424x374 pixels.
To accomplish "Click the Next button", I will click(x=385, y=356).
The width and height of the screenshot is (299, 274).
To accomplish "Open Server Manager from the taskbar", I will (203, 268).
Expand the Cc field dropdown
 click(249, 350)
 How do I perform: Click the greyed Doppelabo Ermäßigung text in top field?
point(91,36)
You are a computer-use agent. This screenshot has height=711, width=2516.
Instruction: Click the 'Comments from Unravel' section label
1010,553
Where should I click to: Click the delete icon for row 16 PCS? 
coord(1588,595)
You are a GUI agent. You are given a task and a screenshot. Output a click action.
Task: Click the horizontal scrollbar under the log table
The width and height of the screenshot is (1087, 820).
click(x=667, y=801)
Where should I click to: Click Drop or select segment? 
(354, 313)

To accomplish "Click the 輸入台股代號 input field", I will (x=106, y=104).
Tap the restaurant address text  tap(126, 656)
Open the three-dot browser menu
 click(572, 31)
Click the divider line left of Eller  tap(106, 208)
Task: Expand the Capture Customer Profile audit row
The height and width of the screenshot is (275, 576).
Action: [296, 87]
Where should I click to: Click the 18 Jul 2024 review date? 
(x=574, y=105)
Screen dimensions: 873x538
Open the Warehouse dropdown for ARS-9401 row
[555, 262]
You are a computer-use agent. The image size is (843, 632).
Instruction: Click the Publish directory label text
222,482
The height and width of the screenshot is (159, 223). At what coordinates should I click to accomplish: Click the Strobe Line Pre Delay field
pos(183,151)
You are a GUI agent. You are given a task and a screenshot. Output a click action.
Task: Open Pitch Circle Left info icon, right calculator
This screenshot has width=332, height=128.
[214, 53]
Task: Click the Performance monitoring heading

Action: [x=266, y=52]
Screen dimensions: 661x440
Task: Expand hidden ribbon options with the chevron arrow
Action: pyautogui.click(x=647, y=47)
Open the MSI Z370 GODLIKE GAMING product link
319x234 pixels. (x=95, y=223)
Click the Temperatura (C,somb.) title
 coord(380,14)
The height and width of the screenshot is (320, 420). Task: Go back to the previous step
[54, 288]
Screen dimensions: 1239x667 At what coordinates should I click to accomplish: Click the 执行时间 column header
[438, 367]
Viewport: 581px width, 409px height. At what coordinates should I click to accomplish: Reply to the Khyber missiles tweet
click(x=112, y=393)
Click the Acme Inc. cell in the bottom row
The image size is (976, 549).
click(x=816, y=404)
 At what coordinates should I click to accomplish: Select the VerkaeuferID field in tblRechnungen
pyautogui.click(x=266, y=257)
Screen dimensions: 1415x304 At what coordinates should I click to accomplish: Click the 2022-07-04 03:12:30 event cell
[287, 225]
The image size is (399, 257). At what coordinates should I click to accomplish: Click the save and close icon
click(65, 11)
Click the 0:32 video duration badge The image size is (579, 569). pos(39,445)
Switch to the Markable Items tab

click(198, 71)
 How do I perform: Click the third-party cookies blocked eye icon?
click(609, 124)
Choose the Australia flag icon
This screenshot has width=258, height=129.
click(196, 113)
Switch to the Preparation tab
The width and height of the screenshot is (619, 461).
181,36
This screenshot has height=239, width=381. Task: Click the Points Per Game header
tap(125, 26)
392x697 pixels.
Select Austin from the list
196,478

DESCRIPTION OF THE TASK ▸ If the word "agent" is on a line above, return that line.

TASK RESULT ▸
You are a computer-use agent. This screenshot has height=711, width=2516.
You are a GUI agent. You are given a task and a screenshot. Output a click action.
You are a computer-use agent. The image size is (843, 632).
You are a GUI agent. You are given a task and a screenshot. Output a click action.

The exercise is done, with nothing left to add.